Staff (L6/L7 range):

• Explicitly asks about org context: "who owns this? what's the team topology?"
• Names the second-order failure modes (cache stampedes, thundering herds, cold-cache recovery)
• Discusses operational concerns (deployment, rollback, observability) unprompted
• Makes and defends non-obvious tradeoffs: "I'd pick eventual consistency here even though it makes the UI worse, because the business tolerates staleness but cannot tolerate downtime during a region failure"
• Articulates what they would not build and why

If you're interviewing for staff+, practice the meta-moves above. If you're interviewing at senior, focus on structure and fluency with the six patterns.

Back-of-envelope numbers to memorize

Having these in your head makes estimation feel natural:

• 1 req/sec per user ≈ 100k DAU / hour of peak ≈ 27 QPS average, 100 QPS peak
• A single well-tuned Postgres instance: ~10k QPS for simple reads, ~1k for writes
• Redis: ~100k ops/sec per instance
• Kafka: ~1M messages/sec per cluster (cheap)
• SSD read: ~100 µs. Network round-trip same-region: ~0.5 ms. Cross-region: 50–100 ms.
• 1 TB/year = ~32 KB/sec average. Sanity-check your storage math against this.

Common mistakes that tank otherwise-strong candidates

• Drawing boxes before asking about requirements. Get scale and access pattern first.
• "I'd just use Kubernetes." Not a system design answer. Name the algorithmic and data choices.
• Forgetting the database schema. Interviewers love to ask. Have it sketched.
• No discussion of failure modes. What happens when the cache goes down? When a region fails?
• Over-engineering for imaginary scale. If the prompt says 1k QPS, don't propose a 50-service microservice mesh.

Practice plan for the next two weeks

Day 1–3: read through the six patterns, pick one example of each, sketch from scratch on paper.

Day 4–7: practice prompts out loud, 45-minute timer, speaking through the 7-step structure. Record yourself.

Day 8–10: two mock interviews with a friend. The friend's only job is to keep asking "why?" and "what happens when that fails?"

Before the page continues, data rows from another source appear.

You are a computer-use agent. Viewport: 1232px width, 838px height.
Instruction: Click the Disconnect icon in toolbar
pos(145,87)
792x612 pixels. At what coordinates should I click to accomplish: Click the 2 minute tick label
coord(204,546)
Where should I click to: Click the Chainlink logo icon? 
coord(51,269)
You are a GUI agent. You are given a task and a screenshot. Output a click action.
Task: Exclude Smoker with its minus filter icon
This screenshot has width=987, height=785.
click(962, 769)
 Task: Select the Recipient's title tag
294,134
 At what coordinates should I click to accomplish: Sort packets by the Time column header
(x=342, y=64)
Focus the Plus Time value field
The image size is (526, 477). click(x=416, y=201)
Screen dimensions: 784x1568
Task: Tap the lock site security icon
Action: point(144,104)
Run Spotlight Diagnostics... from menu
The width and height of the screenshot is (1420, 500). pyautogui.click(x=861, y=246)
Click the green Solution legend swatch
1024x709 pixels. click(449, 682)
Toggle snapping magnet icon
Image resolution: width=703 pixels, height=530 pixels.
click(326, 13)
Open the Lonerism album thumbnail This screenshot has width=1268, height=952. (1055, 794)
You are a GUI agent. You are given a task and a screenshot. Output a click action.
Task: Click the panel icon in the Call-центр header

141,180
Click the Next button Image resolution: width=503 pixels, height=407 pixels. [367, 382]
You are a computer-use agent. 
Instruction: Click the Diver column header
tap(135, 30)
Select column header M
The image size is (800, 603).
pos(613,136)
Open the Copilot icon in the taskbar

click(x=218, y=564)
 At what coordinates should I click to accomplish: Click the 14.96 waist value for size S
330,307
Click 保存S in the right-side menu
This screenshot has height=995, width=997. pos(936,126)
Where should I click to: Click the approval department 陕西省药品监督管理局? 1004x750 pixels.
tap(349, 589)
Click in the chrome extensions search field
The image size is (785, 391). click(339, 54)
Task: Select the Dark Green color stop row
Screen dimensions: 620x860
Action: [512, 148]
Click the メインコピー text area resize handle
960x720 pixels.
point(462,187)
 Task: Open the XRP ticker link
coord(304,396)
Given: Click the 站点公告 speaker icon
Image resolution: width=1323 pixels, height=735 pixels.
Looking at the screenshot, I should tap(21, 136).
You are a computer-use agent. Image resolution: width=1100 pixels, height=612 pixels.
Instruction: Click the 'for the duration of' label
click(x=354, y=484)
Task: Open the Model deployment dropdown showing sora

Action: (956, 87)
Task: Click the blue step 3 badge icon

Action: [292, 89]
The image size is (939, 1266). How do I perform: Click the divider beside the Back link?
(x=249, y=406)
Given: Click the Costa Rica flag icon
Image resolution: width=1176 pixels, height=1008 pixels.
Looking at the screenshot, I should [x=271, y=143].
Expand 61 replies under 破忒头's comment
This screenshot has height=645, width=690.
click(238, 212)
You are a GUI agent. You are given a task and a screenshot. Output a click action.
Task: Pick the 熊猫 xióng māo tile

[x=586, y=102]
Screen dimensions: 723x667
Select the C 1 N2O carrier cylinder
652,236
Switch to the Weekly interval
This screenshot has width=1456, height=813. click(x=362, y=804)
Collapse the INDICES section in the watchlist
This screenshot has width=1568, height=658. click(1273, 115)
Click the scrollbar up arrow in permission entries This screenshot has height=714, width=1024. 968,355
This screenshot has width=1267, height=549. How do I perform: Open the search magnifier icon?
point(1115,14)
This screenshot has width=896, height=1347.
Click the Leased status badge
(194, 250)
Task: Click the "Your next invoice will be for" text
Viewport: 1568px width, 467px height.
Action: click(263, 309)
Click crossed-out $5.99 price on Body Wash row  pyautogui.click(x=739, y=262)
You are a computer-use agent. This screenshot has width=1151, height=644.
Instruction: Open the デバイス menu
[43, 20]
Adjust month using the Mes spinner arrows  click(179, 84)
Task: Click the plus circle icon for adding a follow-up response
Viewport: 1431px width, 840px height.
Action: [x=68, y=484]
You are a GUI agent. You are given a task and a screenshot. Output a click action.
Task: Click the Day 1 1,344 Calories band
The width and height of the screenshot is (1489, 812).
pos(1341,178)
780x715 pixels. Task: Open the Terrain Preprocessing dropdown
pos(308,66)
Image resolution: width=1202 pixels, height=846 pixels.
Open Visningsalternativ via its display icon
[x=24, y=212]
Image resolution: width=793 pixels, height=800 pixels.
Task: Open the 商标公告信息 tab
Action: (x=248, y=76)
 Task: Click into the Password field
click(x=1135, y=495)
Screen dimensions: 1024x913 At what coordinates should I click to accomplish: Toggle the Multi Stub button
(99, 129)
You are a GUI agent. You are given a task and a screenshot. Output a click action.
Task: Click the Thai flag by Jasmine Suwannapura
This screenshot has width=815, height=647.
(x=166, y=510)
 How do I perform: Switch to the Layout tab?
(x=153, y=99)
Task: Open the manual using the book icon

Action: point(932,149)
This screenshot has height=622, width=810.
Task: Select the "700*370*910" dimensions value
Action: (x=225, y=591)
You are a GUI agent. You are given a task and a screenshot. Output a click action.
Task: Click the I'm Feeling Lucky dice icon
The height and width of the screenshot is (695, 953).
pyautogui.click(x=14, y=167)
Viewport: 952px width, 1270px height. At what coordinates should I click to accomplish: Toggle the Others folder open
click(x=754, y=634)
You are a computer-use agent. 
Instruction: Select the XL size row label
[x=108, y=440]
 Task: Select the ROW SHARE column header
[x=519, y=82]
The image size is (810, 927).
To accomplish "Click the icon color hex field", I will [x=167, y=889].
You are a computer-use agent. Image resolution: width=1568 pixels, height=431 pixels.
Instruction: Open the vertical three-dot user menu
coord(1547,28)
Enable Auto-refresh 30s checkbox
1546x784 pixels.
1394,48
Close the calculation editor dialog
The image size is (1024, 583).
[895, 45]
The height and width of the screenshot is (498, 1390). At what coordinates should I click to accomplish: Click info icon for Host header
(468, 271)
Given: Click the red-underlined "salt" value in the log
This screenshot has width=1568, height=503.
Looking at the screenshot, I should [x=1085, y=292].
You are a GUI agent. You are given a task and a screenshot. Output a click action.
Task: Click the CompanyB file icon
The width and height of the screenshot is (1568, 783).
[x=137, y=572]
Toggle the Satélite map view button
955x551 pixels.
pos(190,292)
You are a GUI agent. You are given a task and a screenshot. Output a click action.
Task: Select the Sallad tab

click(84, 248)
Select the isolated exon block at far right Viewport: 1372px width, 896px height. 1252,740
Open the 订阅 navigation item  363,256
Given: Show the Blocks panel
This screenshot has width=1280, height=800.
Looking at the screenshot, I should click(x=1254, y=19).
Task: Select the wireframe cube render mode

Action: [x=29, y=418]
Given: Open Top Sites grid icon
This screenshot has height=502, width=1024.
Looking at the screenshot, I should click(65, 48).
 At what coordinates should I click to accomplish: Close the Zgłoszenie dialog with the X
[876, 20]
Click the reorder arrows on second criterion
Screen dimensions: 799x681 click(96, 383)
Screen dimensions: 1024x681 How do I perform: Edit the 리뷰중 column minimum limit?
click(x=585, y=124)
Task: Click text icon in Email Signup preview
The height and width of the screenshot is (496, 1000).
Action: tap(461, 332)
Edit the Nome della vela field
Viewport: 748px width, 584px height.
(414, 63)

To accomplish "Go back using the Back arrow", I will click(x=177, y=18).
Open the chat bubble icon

Day 11–14: taper. Do one prompt a day to stay sharp. Sleep.

Where to go next

• Pair this with behavioral prep from our STAR method deep dive
• Technical fundamentals in the software engineer interview questions guide
• For senior+ role targeting, see the software engineer salary guide to anchor your negotiation
• Structure your resume to reflect system-level impact — the software engineer resume example is a good reference

The bottom line

System design interviews reward structure over novelty. Run the 7-step flow every time. Know the six patterns cold. Be explicit about tradeoffs. Time-box ruthlessly. Candidates who do this consistently pass the bar regardless of whether they've seen the exact prompt before — because the prompt is always a recombination of things you've seen.